Balancing the budget on the backs of the most vulnerable South Floridians
The largest parts of federal spending are Social Security, Medicare, Medicaid, and defense. And Washington has shown much less hesitation to spend on military priorities.
When South Florida members of Congress Mario Díaz-Balart, Carlos Giménez, and María Elvira Salazar voted for a balanced-budget constitutional amendment, they aligned with a familiar Washington talking point: fiscal responsibility.
But here in South Florida, that vote means very different things. Because in Miami-Dade and nearby areas, the federal budget isn’t just an idea; it’s about survival.
This area has one of the oldest populations in the United States. Hundreds of thousands of residents rely on Social Security not as a supplement but as their primary income. Medicare is not optional—it is the difference between receiving care and going without it. Medicaid covers the gaps for the most vulnerable. And the Affordable Care Act—“Obamacare”—has one of its highest enrollment rates in the nation right here in South Florida.

These are not just line items; they are lifelines. So, what does a balanced budget amendment really mean in this context?
The federal government currently runs deficits of $1–2 trillion each year. A constitutional requirement to eliminate that deficit would force Congress to make immediate and drastic choices: raise taxes significantly, cut spending, or both.
And this is where the political rhetoric collides with mathematical reality.
The largest parts of federal spending are Social Security, Medicare, Medicaid, and defense. There is no realistic way to achieve a balanced budget—at least not within the timeframe such an amendment would require—without putting immense pressure on these programs.
Supporters claim the amendment doesn’t require cuts. That is technically accurate. But it sidesteps the real question: what, specifically, would be cut instead?
While calls for austerity grow louder when discussing domestic programs, Washington has shown much less hesitation to spend on military priorities. The United States continues to allocate large amounts to defense, prepare for potential conflicts—including with Iran—and send billions in aid abroad, including to Israel during a devastating and widely condemned campaign in Gaza.

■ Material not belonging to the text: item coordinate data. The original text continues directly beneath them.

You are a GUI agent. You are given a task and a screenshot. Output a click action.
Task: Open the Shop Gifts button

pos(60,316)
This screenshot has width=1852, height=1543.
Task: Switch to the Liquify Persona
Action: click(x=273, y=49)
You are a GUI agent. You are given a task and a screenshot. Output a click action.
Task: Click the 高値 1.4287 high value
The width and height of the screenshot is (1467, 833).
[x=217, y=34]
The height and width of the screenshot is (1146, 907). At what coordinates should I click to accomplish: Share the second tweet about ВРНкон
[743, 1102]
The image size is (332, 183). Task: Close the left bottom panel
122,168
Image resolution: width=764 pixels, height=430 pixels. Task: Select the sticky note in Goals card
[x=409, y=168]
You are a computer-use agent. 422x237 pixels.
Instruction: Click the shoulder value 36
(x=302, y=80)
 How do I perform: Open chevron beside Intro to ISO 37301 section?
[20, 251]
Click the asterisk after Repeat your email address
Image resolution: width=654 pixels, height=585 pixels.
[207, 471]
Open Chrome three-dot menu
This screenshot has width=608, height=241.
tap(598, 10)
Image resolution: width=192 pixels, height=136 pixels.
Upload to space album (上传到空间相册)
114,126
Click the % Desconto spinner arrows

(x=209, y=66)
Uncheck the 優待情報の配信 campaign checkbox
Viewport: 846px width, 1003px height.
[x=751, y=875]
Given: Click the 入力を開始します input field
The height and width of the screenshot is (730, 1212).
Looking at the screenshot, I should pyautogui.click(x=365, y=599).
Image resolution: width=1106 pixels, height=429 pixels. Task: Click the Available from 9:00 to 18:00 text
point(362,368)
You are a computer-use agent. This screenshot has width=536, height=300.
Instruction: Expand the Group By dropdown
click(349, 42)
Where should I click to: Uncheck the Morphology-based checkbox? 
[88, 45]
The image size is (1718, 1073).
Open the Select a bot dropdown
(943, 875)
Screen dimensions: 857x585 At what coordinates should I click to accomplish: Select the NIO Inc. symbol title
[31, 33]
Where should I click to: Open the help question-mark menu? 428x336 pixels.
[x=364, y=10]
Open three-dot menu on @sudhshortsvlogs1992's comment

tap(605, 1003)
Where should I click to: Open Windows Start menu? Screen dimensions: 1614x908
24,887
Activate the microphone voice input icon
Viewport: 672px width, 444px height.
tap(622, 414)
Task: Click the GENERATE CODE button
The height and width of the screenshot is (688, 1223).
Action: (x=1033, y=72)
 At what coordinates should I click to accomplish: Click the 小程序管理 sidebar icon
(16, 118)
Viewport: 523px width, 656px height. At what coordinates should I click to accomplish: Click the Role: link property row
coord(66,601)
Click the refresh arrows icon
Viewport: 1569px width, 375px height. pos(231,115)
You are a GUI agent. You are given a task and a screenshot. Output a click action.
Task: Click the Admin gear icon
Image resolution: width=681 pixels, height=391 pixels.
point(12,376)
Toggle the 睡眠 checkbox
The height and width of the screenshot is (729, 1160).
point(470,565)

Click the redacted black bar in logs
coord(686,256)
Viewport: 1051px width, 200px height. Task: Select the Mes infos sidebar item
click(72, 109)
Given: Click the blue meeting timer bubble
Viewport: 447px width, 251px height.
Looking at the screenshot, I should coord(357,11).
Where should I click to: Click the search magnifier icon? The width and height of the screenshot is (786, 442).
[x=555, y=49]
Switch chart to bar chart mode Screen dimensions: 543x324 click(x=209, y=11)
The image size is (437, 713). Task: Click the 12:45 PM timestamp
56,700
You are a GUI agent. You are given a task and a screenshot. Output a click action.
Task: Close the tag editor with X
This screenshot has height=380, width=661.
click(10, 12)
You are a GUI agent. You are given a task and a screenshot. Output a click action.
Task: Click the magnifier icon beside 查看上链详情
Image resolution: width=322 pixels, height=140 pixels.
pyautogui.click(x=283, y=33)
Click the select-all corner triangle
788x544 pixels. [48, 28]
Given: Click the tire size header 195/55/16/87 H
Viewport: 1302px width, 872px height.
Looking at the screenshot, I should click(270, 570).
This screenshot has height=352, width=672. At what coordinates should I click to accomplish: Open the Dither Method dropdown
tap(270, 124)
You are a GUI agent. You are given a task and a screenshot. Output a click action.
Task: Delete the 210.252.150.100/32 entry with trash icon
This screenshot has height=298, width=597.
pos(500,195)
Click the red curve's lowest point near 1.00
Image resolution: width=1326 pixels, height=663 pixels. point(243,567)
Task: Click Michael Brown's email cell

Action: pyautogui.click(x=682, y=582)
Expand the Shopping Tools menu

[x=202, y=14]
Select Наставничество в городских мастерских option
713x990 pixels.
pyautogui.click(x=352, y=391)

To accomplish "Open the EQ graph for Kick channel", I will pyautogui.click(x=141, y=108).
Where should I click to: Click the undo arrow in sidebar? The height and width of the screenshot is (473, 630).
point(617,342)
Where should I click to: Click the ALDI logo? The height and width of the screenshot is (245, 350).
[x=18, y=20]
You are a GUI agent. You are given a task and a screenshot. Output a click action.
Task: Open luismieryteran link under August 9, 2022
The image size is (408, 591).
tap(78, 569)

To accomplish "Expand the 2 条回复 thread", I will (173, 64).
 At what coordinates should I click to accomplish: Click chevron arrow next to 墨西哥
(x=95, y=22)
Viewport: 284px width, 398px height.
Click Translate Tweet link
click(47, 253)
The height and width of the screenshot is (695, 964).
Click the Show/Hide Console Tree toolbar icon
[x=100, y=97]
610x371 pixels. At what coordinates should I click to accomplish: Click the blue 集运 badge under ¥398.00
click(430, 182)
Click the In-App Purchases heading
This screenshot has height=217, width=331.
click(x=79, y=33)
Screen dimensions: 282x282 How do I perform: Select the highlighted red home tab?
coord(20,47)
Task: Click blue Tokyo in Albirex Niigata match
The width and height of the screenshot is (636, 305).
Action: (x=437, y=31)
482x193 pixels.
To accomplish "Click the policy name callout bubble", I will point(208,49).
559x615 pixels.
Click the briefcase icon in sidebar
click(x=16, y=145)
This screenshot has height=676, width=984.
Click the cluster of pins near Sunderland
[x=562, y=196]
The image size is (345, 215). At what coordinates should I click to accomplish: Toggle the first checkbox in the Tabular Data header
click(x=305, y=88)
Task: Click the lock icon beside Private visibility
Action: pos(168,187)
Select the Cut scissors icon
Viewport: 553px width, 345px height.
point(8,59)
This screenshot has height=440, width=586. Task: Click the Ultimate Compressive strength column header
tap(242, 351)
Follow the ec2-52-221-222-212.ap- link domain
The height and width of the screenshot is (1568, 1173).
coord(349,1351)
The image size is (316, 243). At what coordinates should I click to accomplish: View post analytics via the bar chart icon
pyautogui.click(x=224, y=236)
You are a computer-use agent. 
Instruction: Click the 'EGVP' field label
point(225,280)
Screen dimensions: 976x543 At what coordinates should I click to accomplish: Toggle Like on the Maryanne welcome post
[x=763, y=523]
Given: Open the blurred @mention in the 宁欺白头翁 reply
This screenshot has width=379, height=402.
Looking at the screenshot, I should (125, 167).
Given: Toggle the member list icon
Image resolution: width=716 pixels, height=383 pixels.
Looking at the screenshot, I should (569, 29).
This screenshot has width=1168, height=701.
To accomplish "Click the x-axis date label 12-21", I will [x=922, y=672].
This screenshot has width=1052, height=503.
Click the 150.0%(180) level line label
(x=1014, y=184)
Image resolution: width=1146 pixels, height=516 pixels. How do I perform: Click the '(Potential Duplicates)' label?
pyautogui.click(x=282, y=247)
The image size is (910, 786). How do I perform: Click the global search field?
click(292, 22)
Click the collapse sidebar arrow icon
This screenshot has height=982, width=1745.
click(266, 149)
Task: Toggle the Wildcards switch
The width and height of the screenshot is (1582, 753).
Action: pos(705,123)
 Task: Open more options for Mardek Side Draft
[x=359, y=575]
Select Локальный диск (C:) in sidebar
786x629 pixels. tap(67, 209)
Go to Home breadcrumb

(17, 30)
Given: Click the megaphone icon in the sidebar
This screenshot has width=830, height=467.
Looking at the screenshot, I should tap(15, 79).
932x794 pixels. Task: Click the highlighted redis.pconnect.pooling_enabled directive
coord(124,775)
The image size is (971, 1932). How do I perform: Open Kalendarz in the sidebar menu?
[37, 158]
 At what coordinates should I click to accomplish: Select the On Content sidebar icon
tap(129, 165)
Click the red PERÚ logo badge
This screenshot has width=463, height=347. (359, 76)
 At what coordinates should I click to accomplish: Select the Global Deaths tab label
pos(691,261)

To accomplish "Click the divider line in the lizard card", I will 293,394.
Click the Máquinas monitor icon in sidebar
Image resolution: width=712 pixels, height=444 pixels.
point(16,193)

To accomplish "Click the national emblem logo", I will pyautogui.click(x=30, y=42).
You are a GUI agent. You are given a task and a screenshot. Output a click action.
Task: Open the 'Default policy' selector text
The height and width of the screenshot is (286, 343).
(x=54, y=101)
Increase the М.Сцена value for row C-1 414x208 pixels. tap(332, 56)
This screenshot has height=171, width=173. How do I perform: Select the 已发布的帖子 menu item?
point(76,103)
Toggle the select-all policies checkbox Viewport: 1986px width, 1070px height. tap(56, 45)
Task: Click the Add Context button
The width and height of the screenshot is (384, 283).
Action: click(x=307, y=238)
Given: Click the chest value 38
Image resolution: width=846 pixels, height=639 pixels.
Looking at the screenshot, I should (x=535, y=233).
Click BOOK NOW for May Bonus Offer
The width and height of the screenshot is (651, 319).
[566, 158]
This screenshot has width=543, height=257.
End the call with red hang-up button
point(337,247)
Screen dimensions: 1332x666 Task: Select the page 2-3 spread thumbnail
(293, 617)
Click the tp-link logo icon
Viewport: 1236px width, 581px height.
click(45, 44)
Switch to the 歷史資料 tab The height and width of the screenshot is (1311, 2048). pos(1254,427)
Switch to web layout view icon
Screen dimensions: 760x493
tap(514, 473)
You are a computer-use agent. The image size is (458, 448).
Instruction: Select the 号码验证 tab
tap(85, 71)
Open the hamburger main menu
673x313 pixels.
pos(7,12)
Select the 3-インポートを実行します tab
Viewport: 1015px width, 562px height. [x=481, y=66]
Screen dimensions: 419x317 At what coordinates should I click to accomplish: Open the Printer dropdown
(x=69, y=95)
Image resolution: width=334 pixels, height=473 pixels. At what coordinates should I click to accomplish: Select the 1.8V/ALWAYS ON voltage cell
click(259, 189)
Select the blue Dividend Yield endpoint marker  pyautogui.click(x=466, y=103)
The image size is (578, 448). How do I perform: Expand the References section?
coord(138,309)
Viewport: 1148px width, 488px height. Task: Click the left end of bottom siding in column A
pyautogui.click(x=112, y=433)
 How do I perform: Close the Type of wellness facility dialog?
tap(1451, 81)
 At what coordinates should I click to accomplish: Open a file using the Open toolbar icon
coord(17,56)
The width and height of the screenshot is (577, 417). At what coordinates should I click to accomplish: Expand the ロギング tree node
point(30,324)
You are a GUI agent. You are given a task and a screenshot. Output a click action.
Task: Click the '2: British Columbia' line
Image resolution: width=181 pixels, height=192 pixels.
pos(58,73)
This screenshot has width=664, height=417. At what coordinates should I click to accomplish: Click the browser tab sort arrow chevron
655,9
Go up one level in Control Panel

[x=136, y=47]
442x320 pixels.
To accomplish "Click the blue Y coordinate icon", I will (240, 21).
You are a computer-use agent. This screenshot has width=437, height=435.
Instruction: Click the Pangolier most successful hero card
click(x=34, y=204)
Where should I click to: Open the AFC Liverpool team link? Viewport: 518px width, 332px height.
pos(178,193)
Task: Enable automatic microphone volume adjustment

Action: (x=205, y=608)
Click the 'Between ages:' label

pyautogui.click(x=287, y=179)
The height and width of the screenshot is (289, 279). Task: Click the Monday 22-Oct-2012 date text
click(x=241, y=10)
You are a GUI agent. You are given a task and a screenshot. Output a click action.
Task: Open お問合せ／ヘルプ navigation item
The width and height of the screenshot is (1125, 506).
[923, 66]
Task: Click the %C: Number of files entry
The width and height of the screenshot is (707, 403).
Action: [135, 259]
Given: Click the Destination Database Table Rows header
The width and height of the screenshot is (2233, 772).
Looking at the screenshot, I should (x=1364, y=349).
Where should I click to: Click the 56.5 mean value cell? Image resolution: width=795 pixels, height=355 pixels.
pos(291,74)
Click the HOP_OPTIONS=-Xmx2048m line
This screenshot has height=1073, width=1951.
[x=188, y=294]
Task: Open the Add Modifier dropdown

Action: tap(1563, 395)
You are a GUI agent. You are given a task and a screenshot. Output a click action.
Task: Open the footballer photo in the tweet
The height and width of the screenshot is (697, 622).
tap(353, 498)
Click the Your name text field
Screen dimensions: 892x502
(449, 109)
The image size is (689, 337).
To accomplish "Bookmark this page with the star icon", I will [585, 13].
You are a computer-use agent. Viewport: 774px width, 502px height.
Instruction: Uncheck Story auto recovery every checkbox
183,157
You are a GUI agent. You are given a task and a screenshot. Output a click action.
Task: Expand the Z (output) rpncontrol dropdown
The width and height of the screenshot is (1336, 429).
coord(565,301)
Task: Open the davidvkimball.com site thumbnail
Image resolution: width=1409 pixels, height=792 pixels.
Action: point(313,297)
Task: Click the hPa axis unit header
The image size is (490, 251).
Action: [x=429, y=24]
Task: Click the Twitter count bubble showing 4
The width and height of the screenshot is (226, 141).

It appears that deficits are acceptable—depending on what they are funding.
That contradiction is important, especially in South Florida.
This is a region where many retirees live on fixed incomes that do not go far enough in today’s economy. It is a place where working families rely on Affordable Care Act subsidies to afford health insurance. Here, healthcare costs, housing costs, and food prices continue to rise faster than wages or benefits.
Talking about balancing the budget without specifying what will be cut isn’t fiscal responsibility; it’s political evasion. And casting that vote while representing one of the most federally dependent constituencies in the country is even more than that — it’s a gamble.
- A gamble that the cuts will be made elsewhere.
- A gamble that political backlash can be controlled.
- A gamble that the programs supporting this community will somehow be spared.
But if the math tells us anything, it’s that such assumptions probably won’t hold.
A constitutional amendment isn’t just a messaging bill; it’s a binding constraint. Once enacted, it doesn’t bow to political convenience or campaign promises. It mandates tough, immediate choices.
And those choices will not be made in the abstract. They will be felt here: in Miami’s retirement communities, in working-class neighborhoods, and in households where a Social Security check or a subsidized health plan makes the difference between stability and crisis.
Díaz-Balart, Giménez, and Salazar may describe their votes as support for fiscal discipline. But in South Florida, discipline enforced without clarity is nearly the same as risk.
The real question isn’t about balancing the budget, but about who bears the cost. And in this community, the answer may already be written.